Task details => Look for "This screenshot has height=483, width=1221." in the listing below, then copy exactly the line it appears in and all lines after it to the end, and nothing more.

Entries shown =>

[Start of section]

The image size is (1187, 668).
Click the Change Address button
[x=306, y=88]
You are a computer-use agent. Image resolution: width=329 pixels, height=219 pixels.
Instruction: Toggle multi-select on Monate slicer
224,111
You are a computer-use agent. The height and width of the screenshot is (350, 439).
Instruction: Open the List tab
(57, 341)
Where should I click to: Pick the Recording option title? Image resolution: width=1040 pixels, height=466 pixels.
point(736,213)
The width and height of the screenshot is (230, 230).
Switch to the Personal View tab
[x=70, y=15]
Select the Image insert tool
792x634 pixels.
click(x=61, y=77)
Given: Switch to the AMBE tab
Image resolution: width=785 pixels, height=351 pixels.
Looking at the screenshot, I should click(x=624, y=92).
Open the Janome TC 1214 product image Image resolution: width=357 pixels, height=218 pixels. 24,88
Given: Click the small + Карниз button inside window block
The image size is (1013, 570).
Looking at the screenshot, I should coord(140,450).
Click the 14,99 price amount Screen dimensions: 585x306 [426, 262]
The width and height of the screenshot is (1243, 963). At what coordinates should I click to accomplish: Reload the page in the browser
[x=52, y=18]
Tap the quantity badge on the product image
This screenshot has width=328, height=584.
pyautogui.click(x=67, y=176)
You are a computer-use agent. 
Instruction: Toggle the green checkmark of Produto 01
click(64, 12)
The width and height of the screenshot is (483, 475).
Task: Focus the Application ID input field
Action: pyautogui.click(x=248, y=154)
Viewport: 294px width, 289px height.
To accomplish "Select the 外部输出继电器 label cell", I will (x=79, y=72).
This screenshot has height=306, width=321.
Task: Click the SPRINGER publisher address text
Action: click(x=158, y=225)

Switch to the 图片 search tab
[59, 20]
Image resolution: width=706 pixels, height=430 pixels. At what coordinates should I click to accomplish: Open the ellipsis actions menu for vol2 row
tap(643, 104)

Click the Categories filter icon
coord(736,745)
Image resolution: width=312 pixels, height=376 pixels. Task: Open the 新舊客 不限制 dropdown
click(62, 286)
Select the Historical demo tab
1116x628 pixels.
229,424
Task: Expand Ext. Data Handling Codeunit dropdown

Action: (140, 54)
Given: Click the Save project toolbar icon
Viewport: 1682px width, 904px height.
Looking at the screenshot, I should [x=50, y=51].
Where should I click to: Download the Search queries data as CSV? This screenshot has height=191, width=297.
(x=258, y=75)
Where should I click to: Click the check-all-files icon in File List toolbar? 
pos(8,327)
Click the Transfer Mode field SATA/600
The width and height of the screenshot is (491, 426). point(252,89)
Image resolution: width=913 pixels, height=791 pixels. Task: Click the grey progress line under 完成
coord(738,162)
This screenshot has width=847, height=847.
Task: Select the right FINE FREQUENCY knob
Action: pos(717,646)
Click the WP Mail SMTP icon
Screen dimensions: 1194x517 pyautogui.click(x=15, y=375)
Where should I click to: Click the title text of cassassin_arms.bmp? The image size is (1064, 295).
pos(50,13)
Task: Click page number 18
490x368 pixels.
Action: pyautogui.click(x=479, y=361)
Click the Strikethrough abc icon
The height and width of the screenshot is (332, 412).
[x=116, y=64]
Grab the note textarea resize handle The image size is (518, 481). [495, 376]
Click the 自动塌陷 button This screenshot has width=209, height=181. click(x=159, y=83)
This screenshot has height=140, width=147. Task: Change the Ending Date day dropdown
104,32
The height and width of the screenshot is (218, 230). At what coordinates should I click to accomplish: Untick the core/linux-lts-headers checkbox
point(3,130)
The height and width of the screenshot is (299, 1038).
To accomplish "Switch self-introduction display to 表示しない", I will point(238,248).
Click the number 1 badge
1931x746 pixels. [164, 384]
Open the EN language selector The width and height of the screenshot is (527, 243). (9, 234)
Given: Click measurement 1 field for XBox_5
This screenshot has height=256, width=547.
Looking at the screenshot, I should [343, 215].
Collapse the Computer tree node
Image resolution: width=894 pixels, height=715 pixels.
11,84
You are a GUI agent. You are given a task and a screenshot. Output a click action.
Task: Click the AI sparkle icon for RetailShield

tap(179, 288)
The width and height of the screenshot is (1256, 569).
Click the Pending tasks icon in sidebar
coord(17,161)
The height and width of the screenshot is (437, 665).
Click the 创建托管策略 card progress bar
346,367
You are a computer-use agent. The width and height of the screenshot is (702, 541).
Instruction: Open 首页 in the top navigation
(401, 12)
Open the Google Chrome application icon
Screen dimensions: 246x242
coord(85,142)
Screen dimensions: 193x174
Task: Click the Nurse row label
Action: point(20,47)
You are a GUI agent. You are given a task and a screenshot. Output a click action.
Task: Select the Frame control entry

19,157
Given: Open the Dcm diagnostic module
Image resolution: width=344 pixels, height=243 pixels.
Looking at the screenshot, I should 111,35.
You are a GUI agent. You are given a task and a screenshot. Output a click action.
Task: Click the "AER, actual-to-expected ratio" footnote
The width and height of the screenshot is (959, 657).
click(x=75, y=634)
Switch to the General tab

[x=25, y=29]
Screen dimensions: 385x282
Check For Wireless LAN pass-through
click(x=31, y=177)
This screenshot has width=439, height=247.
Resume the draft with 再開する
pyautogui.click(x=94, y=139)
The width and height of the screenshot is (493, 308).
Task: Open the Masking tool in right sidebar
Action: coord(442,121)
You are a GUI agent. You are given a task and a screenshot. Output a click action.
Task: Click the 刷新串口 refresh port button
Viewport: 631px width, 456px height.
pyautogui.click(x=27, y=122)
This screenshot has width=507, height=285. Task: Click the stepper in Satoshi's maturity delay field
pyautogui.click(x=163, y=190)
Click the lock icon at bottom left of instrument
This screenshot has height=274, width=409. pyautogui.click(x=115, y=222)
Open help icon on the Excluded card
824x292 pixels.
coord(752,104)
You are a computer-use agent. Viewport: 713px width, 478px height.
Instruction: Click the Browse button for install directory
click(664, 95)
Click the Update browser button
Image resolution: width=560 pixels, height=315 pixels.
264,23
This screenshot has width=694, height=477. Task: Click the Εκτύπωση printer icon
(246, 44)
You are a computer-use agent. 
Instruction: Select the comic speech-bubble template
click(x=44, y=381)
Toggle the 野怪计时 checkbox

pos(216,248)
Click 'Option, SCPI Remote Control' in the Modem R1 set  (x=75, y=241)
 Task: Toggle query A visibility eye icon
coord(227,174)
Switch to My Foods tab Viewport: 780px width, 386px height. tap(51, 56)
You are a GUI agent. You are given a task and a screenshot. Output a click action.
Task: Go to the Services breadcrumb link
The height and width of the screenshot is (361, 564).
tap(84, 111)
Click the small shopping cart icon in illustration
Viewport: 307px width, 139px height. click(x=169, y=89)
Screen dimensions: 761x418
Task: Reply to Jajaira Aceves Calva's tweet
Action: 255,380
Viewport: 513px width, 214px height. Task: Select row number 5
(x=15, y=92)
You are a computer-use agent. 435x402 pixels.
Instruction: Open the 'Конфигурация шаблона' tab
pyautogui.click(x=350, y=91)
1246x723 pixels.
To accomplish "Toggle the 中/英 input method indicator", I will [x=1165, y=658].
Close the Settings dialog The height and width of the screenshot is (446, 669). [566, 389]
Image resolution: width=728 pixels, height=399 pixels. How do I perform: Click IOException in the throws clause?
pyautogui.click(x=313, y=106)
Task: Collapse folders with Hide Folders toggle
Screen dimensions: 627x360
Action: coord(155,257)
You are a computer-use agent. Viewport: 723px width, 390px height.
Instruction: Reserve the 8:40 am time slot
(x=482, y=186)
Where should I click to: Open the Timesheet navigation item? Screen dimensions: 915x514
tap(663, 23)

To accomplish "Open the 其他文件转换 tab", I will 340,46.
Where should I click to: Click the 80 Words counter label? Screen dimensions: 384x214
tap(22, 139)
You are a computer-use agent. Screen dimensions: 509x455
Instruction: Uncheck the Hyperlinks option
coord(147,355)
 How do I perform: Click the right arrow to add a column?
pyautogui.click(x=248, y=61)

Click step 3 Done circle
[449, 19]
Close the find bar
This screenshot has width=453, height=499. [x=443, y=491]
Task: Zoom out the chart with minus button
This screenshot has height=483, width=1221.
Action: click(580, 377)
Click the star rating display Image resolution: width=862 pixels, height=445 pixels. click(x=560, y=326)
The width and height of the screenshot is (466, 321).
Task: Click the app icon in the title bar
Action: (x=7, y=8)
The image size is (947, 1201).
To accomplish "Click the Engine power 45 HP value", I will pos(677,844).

[End of section]

Exercise answer =>
This screenshot has height=483, width=1221.
Action: click(580, 377)
Click the star rating display Image resolution: width=862 pixels, height=445 pixels. click(x=560, y=326)
The width and height of the screenshot is (466, 321).
Task: Click the app icon in the title bar
Action: (x=7, y=8)
The image size is (947, 1201).
To accomplish "Click the Engine power 45 HP value", I will pos(677,844).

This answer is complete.